Text-to-Speech Voice AI: Meet ElevenLabs

Use its app to convert any book into an audio book; also use its tools for voice cloning, dubbing and speech-to-text.

May 16, 2025

This is a subscriber-only edition in the ‘Meet Ai’ section of the newsletter. I launched it with the goal of introducing you each week to a new AI company and its AI tools that you could use for work, side hustles or play!

These articles are not meant to be reviews of the company or tool. My goal is to reduce the ‘overwhelm factor’ related to new AI tools and make it easier if you want to switch to using something that saves you time and increases productivity.

Consider upgrading to a paid subscription to access the entire article. Here is an example of a free one.

Meet AI posts like this one are not sponsored posts. In some cases, we might earn an affiliate commission at no extra cost to you if you click on links and make a purchase.
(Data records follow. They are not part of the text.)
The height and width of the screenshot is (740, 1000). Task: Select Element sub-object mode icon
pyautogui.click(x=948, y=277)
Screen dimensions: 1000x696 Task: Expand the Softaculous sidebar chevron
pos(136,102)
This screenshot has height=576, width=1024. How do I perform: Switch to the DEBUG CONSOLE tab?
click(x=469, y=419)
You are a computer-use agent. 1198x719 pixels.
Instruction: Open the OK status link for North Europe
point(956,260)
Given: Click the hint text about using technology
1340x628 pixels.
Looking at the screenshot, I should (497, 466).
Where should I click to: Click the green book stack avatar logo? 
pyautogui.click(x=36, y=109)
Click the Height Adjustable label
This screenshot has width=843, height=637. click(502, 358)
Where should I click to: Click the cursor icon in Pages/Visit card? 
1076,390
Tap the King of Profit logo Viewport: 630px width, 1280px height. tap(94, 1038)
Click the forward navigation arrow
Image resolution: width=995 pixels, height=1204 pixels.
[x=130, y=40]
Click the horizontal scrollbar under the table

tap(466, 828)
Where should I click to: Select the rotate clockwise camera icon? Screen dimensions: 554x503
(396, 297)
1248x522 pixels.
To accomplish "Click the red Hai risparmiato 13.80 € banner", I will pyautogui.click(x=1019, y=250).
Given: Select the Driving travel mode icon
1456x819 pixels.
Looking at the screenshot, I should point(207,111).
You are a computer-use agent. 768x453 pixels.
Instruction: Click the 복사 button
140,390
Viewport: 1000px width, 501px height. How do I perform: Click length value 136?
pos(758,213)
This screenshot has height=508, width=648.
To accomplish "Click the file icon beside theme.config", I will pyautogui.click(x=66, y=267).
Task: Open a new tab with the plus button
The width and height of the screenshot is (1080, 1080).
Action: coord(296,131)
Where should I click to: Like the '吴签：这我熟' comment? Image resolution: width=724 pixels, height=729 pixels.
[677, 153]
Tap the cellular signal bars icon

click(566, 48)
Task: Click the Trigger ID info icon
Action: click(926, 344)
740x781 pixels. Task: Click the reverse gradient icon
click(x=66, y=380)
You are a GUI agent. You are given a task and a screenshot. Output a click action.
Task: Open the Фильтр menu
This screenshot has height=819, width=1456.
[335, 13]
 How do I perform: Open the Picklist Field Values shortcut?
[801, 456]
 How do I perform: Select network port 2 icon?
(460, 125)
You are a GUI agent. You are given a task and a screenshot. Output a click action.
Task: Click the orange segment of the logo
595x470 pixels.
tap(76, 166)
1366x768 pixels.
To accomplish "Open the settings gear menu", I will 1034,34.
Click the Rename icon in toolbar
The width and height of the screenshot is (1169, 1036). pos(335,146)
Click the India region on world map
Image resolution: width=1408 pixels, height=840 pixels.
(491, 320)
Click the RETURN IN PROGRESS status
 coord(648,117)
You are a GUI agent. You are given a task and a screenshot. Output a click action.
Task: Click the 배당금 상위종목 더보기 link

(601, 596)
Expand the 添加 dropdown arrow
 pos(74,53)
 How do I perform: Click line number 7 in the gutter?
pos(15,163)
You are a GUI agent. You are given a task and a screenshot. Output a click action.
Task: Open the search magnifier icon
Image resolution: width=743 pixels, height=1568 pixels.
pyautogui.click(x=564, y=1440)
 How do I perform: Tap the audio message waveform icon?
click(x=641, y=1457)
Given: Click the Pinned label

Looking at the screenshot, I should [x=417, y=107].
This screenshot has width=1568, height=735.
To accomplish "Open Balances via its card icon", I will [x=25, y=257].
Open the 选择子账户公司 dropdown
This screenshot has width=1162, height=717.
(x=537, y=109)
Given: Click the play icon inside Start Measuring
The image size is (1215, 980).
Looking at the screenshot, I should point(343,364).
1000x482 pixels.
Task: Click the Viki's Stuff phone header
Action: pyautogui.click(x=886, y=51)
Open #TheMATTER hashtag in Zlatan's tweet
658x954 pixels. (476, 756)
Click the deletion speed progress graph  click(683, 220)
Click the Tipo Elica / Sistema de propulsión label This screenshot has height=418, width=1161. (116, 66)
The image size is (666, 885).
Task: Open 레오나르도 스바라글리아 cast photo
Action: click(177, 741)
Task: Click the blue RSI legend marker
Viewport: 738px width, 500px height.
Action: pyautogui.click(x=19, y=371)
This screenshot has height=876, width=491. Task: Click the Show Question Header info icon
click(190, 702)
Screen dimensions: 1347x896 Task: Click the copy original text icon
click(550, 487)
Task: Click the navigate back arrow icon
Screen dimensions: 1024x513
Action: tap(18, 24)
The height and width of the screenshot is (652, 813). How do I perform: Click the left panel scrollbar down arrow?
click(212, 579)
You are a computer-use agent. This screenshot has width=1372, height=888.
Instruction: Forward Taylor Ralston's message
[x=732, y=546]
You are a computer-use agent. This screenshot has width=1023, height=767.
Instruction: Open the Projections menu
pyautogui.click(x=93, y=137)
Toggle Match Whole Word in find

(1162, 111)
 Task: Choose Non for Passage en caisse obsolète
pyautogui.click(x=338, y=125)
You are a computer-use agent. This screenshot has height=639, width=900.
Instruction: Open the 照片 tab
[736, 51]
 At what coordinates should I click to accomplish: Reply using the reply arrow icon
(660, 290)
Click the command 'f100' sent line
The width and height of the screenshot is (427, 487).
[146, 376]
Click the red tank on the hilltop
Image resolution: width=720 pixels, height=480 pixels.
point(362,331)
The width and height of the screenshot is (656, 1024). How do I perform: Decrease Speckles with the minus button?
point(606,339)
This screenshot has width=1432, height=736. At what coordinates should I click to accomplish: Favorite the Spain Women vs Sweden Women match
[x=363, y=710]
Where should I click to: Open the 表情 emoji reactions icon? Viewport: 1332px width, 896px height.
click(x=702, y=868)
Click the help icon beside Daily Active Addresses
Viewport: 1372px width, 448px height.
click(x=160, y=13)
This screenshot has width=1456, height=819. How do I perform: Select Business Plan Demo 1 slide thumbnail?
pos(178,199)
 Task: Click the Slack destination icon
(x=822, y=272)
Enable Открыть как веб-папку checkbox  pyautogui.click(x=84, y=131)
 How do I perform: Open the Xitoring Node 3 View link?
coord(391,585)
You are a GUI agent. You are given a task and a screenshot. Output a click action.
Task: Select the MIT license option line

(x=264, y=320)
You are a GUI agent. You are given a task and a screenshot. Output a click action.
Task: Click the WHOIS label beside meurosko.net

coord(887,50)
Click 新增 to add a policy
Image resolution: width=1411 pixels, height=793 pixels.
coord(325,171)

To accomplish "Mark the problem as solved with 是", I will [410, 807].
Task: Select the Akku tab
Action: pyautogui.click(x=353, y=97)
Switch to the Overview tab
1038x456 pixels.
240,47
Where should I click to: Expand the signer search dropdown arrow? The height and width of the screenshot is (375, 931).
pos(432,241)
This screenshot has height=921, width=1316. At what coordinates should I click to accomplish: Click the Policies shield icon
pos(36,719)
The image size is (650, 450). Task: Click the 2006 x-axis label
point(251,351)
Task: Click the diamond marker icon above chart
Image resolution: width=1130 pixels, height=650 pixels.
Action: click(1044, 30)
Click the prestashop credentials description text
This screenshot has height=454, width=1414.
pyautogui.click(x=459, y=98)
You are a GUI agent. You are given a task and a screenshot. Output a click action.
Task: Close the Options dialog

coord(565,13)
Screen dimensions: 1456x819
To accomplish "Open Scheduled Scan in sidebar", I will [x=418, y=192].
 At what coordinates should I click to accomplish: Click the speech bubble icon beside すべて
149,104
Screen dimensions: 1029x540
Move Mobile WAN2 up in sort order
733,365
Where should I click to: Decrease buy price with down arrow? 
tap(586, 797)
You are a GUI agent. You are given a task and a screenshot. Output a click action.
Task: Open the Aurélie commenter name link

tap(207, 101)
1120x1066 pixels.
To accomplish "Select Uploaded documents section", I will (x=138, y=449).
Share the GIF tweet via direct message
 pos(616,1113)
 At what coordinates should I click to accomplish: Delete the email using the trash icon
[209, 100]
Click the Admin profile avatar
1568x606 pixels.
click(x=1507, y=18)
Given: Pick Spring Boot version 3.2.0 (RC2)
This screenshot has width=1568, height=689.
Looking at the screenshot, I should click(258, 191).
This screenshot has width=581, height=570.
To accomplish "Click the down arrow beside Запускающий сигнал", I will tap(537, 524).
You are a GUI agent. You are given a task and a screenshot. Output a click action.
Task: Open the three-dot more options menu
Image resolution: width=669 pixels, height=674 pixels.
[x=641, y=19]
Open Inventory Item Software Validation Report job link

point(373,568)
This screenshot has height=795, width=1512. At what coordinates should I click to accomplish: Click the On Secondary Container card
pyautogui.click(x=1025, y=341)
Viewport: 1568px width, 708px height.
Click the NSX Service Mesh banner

There are two sections to this article.
Part1 covers the founding and evolution of the company based on research from publicly available sources.
Part 2 is focused on the company’s AI tools and ‘how it works’ so that you can have enough information to get started using them.
p.s. if you are in a rush to adopt an AI tool for your assignment, feel free to scroll and skip straight to Part 2. But do come back to the story when you have time. It is worth a read.

🔥TL;DR

What it does-

Provides AI-powered tools for converting text-to-speech or speech-to-text, voice cloning and dubbing. Generate human-like, natural-sounding AI audio.

Whom it’s for-

Individual content creators such as podcasters, animators, others.
Businesses that want to increase reach, accessibility and publish content in multiple languages using realistic-sounding voices. Examples include audiobook publishers, corporate videos, gaming, education, customer support and other content.

Selected common use cases for consumers -

Use their ElevenReader app to instantly convert any book into an audio book and any pdf or newsletter (such as this one) into an audio newsletter by uploading or linking it, selecting the best sounding voice from its library and listening instead of reading. Currently, this tool is free to use!
Transcribing anything - literally anything, whether a taped conversation, interview, podcast or those voice notes you took in class because you didn’t feel like writing.
Dubbing YouTube or other video content into multiple languages so that you can widen your audience as a content creator.

Price-

Free plan and paid plans ($5 - $1,320 per month when billed monthly plus custom-priced enterprise plans; as of May 2025).

👋Meet ElevenLabs

ElevenLabs is all over tech publications these days! For multiple reasons such as -

Becoming a unicorn; i.e. a startup with a valuation >$1 billion (currently at >$3 billion). Unlike most other unicorns, ElevenLabs reached this milestone in just 2 years. No Terrible Twos for this one!
Innovating fast with new voice-related features and speech-generating tech.
Partnerships with companies like Spotify which started accepting audiobooks that use ElevenLabs’ digital voice narration technology or German media company Bertelsmann which will use ElevenLabs’ audio tools to support production for its various units.
Licensing the voices of well-known celebrities such as Deepak Chopra for use in its tools.
Being used by famous podcasters such as Lex Fridman to translate interviews with leaders like Indian Prime Minister Modi and others into multiple languages. Or Andrew Huberman to dub his monologue in real time in different languages.
Click on the image below to see the video in action - it’s cool!

Origin Story in Brief

Like many AI startups, ElevenLabs is a very young company. It was started in 2022 by former Google employee Piotr Dabkowski and former Palantir employee Mati Staniszewski.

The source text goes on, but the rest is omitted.